== Data extract ==

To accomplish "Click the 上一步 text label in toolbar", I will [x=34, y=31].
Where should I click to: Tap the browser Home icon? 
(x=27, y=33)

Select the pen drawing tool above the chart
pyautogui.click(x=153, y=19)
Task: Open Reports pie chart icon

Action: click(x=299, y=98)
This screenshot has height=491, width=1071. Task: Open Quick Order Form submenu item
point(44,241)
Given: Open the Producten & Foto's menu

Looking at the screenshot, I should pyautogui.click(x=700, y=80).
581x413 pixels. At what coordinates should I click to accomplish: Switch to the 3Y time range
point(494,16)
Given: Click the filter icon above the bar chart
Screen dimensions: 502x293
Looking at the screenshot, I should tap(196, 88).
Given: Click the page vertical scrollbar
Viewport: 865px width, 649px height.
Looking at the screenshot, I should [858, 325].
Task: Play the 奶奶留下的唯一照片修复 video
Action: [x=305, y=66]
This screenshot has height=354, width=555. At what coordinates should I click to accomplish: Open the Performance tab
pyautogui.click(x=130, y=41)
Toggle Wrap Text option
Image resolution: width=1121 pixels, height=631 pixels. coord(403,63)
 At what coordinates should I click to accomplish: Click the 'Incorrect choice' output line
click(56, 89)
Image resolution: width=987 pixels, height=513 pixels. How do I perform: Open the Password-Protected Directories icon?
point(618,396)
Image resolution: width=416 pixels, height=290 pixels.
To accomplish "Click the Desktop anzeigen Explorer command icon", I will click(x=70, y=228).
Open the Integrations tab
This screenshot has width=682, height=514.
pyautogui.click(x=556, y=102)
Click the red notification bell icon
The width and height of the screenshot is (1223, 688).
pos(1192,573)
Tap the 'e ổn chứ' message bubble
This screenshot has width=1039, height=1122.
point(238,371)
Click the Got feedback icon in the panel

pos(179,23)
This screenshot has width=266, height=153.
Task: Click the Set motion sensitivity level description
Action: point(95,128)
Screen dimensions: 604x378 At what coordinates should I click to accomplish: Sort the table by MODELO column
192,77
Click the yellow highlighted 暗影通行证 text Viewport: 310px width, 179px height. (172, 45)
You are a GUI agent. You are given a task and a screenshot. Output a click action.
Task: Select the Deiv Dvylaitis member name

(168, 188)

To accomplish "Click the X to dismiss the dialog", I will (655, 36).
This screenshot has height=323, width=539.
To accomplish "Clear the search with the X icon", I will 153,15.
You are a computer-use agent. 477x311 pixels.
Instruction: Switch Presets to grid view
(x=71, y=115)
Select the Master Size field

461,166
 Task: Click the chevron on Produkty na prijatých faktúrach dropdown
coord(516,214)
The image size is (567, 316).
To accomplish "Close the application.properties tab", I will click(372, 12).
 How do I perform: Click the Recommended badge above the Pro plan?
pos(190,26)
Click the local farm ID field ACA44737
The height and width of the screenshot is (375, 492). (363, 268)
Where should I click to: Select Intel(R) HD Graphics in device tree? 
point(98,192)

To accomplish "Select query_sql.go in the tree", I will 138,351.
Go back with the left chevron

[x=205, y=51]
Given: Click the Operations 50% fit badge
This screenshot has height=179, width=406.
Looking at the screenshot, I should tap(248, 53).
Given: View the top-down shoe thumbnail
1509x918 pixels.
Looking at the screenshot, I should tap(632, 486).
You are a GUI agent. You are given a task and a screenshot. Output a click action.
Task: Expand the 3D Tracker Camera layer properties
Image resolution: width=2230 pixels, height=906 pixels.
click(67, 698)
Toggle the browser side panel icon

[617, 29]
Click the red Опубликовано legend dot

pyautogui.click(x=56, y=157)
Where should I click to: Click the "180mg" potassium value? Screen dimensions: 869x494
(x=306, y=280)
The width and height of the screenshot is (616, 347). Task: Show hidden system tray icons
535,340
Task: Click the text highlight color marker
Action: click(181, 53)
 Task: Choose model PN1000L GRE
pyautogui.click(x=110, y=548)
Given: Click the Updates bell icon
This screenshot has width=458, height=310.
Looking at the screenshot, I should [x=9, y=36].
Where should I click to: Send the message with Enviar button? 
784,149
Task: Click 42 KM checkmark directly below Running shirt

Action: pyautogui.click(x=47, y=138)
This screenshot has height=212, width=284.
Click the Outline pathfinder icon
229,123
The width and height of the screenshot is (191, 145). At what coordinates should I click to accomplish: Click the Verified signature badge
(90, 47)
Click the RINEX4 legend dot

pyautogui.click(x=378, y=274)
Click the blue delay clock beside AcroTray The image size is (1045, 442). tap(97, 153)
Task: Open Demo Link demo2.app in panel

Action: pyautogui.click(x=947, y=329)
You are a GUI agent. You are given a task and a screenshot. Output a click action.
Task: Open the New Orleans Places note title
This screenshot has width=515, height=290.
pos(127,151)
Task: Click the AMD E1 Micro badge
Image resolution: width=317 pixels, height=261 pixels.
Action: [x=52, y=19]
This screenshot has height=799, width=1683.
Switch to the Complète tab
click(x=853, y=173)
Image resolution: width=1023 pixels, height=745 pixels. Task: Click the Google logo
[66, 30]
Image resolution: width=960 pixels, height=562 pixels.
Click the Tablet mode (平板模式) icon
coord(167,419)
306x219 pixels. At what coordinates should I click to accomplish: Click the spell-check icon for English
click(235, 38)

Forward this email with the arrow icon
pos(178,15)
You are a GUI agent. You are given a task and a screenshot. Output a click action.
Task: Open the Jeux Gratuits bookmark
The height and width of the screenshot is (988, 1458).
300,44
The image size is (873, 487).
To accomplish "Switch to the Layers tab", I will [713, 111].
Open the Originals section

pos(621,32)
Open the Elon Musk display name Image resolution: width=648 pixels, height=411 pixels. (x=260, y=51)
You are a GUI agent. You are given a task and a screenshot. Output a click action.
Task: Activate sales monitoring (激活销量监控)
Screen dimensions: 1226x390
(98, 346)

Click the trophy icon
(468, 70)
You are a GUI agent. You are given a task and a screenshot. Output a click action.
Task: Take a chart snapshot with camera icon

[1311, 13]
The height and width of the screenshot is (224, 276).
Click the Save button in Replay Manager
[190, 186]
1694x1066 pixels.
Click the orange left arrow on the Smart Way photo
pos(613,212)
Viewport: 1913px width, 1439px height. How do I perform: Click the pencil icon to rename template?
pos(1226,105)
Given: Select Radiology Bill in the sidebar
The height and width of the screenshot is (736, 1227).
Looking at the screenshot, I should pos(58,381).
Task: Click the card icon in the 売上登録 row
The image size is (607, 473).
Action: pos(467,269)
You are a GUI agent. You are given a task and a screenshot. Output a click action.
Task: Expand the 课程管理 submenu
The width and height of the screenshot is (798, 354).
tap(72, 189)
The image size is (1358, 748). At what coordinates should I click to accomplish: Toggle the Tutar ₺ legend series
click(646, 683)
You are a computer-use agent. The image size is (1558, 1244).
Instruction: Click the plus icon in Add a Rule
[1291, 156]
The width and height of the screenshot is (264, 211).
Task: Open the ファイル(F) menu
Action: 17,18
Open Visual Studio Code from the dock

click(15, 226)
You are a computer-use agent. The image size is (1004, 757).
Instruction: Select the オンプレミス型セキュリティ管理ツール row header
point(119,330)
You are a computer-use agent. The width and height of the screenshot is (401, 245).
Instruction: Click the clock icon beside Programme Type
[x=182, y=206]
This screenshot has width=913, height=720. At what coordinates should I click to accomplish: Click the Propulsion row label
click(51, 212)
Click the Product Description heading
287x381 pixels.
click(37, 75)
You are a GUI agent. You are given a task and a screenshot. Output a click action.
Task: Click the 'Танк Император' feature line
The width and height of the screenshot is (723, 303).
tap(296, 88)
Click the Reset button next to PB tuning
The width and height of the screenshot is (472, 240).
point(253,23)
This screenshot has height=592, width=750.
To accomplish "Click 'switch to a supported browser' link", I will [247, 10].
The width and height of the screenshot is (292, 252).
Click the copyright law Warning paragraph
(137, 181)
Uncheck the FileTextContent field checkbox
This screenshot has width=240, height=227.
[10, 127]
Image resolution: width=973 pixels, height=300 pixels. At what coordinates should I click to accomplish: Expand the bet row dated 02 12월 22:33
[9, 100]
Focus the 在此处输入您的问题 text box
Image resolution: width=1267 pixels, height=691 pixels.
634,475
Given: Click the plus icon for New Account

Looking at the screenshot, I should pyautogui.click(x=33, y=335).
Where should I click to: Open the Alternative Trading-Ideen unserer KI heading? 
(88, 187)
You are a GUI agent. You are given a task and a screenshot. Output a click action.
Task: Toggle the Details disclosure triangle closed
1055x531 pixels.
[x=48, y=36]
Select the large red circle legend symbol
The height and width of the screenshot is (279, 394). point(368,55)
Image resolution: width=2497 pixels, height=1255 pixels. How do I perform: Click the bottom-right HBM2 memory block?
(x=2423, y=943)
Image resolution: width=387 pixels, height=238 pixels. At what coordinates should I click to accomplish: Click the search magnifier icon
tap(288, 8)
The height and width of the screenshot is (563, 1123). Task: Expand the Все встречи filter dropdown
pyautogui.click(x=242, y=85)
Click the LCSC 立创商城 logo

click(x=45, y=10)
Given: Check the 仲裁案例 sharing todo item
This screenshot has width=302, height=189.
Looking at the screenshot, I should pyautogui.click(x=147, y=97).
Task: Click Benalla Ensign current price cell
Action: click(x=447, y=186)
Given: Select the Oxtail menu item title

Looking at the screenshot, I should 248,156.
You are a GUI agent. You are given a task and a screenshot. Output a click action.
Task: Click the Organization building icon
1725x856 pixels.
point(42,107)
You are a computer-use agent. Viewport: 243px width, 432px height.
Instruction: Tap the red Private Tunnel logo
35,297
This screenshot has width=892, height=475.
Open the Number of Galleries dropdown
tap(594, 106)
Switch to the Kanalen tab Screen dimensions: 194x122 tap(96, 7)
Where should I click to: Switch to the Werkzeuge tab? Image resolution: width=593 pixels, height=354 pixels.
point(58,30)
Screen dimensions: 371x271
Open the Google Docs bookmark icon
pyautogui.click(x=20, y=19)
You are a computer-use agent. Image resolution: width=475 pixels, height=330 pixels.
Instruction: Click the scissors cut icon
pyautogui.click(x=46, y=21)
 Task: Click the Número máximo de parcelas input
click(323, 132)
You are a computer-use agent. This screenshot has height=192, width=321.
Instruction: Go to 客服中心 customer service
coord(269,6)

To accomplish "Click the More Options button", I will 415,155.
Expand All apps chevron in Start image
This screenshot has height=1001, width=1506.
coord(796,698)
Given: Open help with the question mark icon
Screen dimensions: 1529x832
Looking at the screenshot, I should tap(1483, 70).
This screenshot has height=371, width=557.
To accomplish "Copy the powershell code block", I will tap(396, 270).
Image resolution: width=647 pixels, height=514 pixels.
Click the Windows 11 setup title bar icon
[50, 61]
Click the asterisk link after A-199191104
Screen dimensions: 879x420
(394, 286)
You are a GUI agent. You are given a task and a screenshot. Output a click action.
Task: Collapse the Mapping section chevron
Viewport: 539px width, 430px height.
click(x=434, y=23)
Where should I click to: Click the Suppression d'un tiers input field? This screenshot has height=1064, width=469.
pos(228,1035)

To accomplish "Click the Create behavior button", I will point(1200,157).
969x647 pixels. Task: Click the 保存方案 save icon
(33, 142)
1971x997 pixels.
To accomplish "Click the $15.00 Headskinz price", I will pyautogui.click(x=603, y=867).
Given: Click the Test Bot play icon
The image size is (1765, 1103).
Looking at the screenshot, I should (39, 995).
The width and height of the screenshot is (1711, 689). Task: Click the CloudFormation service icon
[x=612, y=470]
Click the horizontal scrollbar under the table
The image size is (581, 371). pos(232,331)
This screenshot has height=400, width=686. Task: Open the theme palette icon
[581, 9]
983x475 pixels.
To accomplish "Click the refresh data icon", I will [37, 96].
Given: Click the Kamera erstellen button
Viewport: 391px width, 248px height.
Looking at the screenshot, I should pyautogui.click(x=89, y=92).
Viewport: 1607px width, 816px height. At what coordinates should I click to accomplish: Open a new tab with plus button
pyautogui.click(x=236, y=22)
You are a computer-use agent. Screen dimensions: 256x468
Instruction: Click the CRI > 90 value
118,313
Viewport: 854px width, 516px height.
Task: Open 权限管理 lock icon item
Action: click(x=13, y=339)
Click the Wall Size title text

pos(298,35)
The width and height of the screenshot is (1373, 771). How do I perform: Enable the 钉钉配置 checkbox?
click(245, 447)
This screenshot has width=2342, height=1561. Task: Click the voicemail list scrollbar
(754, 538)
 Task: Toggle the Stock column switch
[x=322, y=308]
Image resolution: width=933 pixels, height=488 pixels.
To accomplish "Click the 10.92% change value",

===

**Work to be completed**
Reproduce the listing word for word from its first line through the line that contains "pyautogui.click(x=153, y=19)", including that line.

**Solution for this exercise**
To accomplish "Click the 上一步 text label in toolbar", I will [x=34, y=31].
Where should I click to: Tap the browser Home icon? 
(x=27, y=33)

Select the pen drawing tool above the chart
pyautogui.click(x=153, y=19)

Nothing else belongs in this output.